Obviously, that is blatantly sexist, which to sensible, equality-minded people, is the main reason why it's wrong; and most people who believe it's not the main reason still usually think sexism is among the reasons why religious polygyny is wrong. The same setup but with a polyandrous focus( i.e., a single woman having multiple husbands and none of the husbands allowed other relationships) would also obviously be sexist and wrong.

So why is the wrong term used for polygyny? Well, "polygamy" used to be used partially to avoid separating it from polyandry, so that cultures which promote sexist polygyny don't give women ideas by accident!

During the women's liberation movement and feminist revolution some women tried to change that, but at the time, the Christian majority, with more money, pushed back even from within the movement, mostly because polyandry would weaken the church organizations that are male dominated, risking that polygynous men and their wives, along with polyandrous women and their multiple husbands who were fine with it, would rebel if the churches refused to recognize their relationships. Even if churches had chosen to formally recognize bigyny and biandry, as they easily could have done by leaning on the fact that many biblical figures had multiple wives, they would have been risking that every new spouse a churchgoer found, especially after placating their parents by already marrying inside the faith, might be outside the church and introduce children who would be raised outside of it. This could spark a rebellious attitude in children who were forced to attend Church while their live-in half siblings weren't.

It could also create a new risk that people would also argue for polygynandry( group marriage) since even heterosexuals might be very close friends with their spouses' other spouse(s), and if, for example, a woman was in a car crash with one of her husbands, her other husband(s) and the injured husband's other wife(/wives) might very well want the right to visit *both* of them in the hospital, yet acknowledging any of them as married to both parts of the injured couple in any capacity would weaken the churches' ability to scapegoat homosexuals and bisexuals, and group marriages could lead to coalitions of married groups campaigning to formalize ties between all spouses of any member, again potentially creating situations with children who wouldn't be brought to church by default.

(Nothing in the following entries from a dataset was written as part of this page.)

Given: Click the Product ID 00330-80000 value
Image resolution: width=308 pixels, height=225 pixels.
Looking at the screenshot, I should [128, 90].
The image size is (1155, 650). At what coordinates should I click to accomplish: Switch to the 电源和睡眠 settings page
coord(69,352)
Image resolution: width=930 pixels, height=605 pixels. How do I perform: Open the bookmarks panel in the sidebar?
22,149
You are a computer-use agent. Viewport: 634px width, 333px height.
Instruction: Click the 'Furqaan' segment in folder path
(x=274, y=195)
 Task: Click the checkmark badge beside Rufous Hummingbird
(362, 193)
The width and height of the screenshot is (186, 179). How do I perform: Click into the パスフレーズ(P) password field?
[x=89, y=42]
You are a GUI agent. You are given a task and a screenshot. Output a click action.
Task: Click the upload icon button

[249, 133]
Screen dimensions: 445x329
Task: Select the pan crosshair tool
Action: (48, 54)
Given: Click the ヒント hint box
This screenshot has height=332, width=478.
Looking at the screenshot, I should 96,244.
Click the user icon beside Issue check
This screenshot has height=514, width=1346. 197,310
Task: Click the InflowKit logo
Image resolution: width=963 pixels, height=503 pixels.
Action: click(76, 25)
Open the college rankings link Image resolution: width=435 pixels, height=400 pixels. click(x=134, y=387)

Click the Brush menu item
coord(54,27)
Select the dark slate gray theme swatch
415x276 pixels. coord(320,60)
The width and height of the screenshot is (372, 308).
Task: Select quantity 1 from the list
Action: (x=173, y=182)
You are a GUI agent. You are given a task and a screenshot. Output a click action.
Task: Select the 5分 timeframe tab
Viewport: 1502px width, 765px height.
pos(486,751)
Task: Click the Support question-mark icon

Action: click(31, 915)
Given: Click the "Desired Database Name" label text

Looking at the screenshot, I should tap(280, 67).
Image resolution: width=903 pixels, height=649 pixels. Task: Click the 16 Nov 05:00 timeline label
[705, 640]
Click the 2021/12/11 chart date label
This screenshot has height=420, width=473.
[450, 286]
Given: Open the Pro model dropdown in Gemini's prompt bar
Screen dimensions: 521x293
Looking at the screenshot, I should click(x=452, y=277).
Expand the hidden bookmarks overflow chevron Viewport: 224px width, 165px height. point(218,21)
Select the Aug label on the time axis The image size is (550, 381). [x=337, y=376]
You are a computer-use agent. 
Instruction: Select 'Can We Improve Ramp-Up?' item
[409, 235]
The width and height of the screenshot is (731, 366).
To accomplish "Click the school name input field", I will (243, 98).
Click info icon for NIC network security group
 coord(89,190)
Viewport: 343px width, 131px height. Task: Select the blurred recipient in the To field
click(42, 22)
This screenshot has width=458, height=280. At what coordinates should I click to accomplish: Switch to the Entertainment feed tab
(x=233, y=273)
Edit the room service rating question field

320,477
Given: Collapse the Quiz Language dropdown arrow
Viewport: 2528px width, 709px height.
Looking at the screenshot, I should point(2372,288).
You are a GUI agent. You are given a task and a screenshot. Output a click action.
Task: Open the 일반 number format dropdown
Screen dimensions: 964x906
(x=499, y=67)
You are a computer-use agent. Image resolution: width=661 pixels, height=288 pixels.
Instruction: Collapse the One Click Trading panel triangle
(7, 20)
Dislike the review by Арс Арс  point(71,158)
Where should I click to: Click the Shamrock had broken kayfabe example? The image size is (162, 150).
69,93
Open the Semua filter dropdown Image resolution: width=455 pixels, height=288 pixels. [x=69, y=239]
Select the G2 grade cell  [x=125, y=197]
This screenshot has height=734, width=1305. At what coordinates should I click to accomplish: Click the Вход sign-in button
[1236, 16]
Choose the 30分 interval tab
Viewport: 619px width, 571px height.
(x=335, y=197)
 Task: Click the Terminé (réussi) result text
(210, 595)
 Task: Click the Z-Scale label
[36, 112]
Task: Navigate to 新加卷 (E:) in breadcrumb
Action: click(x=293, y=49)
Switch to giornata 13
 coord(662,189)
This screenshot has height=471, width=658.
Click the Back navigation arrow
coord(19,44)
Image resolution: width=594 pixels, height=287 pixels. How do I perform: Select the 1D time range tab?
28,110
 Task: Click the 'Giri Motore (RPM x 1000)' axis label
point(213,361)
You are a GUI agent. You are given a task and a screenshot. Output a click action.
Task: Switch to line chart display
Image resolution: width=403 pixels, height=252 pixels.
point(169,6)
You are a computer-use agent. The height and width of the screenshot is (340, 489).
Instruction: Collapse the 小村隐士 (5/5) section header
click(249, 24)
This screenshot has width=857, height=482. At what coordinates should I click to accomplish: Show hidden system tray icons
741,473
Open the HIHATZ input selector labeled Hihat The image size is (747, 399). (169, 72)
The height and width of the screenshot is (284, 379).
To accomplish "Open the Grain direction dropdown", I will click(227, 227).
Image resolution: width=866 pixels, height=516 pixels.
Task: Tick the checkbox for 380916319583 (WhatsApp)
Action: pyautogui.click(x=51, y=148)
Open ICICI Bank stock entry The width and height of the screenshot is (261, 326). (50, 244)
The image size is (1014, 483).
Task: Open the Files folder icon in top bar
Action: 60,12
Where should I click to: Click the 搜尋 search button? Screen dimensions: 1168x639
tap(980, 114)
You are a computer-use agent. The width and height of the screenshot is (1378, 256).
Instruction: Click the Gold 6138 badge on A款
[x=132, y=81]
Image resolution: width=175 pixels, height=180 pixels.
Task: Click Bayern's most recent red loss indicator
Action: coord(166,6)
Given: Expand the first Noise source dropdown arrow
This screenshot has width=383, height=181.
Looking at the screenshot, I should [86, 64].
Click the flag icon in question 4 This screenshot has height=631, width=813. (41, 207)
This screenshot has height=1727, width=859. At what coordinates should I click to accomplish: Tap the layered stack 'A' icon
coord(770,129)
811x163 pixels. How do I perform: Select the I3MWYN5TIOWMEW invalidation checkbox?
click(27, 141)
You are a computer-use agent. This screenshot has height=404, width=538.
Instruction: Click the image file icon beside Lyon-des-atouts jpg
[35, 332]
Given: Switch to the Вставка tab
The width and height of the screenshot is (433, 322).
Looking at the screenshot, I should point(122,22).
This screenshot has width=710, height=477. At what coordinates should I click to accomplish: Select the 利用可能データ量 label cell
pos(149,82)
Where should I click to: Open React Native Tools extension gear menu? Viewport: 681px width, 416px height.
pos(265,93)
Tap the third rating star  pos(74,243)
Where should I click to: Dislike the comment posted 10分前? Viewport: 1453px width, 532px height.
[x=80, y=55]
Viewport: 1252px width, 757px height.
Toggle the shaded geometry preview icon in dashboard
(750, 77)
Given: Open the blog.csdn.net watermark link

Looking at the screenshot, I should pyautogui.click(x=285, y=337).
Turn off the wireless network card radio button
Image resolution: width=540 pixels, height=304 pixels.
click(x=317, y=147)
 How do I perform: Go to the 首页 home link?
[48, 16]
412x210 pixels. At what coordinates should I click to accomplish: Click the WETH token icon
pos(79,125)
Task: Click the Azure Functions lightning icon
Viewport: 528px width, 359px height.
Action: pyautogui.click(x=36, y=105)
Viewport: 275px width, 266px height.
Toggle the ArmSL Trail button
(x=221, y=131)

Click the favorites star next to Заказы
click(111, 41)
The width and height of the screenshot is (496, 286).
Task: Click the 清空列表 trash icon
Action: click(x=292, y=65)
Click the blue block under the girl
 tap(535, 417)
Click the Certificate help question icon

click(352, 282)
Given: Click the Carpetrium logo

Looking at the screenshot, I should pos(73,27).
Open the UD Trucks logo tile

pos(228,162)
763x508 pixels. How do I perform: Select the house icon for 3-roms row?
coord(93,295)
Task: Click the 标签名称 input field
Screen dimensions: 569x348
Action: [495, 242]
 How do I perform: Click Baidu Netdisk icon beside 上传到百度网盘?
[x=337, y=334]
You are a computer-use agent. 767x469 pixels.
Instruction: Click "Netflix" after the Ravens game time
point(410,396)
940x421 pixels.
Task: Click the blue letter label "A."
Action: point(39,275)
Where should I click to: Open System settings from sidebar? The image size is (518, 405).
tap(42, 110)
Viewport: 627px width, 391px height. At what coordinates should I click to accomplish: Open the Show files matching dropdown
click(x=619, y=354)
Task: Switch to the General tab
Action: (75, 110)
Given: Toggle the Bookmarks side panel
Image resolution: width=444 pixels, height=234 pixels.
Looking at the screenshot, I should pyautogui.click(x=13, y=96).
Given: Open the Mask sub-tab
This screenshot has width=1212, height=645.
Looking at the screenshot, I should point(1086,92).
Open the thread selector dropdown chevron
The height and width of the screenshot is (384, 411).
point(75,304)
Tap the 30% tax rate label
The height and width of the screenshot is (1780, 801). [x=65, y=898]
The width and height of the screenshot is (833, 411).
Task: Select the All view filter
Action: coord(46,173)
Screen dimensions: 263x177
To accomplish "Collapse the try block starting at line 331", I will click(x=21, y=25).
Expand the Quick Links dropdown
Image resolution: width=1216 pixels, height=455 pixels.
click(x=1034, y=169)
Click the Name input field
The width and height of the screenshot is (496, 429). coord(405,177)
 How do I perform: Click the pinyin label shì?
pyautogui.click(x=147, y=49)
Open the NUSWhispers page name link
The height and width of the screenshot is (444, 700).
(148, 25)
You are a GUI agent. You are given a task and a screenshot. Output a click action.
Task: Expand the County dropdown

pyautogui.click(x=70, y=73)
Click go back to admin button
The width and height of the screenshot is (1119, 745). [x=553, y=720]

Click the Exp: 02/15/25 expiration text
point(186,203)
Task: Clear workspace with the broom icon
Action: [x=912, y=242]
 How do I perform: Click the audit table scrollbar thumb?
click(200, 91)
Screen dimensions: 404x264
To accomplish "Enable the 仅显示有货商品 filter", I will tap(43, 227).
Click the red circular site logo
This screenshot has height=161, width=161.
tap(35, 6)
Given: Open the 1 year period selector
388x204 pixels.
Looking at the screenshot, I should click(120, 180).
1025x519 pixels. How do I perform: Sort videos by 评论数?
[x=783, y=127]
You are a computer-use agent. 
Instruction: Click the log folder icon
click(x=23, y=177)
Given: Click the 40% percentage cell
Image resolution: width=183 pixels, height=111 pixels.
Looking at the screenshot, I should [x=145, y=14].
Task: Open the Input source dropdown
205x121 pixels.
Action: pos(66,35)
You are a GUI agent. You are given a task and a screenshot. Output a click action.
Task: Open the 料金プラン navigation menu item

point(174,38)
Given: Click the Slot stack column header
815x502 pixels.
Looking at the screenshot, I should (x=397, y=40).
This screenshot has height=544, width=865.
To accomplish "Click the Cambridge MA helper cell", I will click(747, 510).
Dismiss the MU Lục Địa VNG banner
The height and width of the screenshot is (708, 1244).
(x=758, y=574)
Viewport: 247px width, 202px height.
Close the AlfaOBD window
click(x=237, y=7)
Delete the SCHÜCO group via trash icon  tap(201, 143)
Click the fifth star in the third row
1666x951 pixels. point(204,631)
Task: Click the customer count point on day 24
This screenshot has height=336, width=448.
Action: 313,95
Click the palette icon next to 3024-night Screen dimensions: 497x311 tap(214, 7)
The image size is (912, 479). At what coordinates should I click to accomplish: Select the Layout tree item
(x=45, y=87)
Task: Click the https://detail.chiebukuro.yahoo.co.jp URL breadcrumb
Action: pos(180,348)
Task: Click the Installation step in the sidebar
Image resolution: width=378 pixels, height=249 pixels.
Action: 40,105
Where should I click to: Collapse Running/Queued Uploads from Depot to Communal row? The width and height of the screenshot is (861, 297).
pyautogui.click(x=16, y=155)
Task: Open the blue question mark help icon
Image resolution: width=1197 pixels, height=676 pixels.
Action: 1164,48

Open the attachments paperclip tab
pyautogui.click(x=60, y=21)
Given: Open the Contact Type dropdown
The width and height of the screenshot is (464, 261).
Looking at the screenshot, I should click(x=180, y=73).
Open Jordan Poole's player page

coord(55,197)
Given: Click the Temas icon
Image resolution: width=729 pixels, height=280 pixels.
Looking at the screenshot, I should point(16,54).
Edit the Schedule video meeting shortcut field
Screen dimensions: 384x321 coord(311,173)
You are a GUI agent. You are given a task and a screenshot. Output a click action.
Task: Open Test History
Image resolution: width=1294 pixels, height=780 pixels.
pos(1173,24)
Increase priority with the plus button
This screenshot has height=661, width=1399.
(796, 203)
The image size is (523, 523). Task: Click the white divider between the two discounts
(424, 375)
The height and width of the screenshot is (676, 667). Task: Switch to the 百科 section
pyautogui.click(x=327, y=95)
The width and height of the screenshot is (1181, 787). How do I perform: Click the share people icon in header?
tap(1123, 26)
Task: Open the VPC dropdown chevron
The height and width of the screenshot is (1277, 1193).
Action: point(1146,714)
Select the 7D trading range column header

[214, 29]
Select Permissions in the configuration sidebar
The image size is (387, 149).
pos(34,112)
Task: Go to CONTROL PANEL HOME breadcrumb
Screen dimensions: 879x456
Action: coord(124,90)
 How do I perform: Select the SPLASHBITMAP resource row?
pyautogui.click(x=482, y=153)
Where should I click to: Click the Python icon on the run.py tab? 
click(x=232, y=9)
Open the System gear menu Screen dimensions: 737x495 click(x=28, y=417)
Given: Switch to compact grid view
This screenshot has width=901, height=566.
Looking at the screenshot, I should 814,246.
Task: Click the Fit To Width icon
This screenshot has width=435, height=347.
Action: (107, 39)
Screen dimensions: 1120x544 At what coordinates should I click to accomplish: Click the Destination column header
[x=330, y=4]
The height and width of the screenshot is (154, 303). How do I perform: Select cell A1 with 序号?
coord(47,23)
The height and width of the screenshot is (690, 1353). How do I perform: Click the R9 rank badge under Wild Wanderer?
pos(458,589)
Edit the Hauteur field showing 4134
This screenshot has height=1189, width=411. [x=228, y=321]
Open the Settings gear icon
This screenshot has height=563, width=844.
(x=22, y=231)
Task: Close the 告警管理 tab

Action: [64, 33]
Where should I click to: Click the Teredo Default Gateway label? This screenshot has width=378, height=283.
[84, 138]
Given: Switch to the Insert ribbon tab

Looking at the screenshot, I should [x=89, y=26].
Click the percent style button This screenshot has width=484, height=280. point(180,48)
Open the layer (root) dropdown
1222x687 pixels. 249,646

So when legal and social, if not economic, equality between men and women was clearly becoming inevitable, at the same time as they switched sides publicly to support female equality, behind the scenes churches desperately campaigned to deliberately equate sexual freedom with the clearly sexist practice of polygyny( and called it polygamy instead) to continue enforcing the idea that it would center on a man by default, hoping to avoid or calm scrutiny that gender equality was bringing on their organizations' power structures.

It's possible that, had they known that homosexuality would also see a surge in acceptance followed by a rise in gays raising families, and church attendance would drop as many women and then homosexuals felt betrayed by the churches' late or non-existent turn to their side, and left taking their children with them, the churches would have leaped to get on-board with equal and perhaps multiple marriage, having far less to lose from it than, in reality, they thought at the time. But as with pushing back on racially-mixed congregations and marriages for people of color who were always bound to advance their civil rights movement, the churches are *always* behind, always hoping to keep church men in charge, and that's why they're dying. Basically, churches mostly say that it's about morality, but sometimes admit that "it's about butts in seats" and as with the abortion fight, they thought they were guaranteeing more children born within the faith(s), when in fact they're now stuck with an argument that may produce children but drives their parents away from faith altogether.

Today, the term is still deliberately used to try to extend the most widely-accepted argument(s) against polygyny( which would also be valid against polyandry) to also include the rarely-seen polygynandry, equal marriage between all members of a mixed group that includes men and women—even though rationally, those arguments don't all apply. This deliberate misnomer is a cynical tactic that tries to circumvent the reality: that none of the arguments against open or multi-partner relationships, except sexism if it's specifically only polygyny or only polyandry, actually make sense, and most of them have been debunked by science.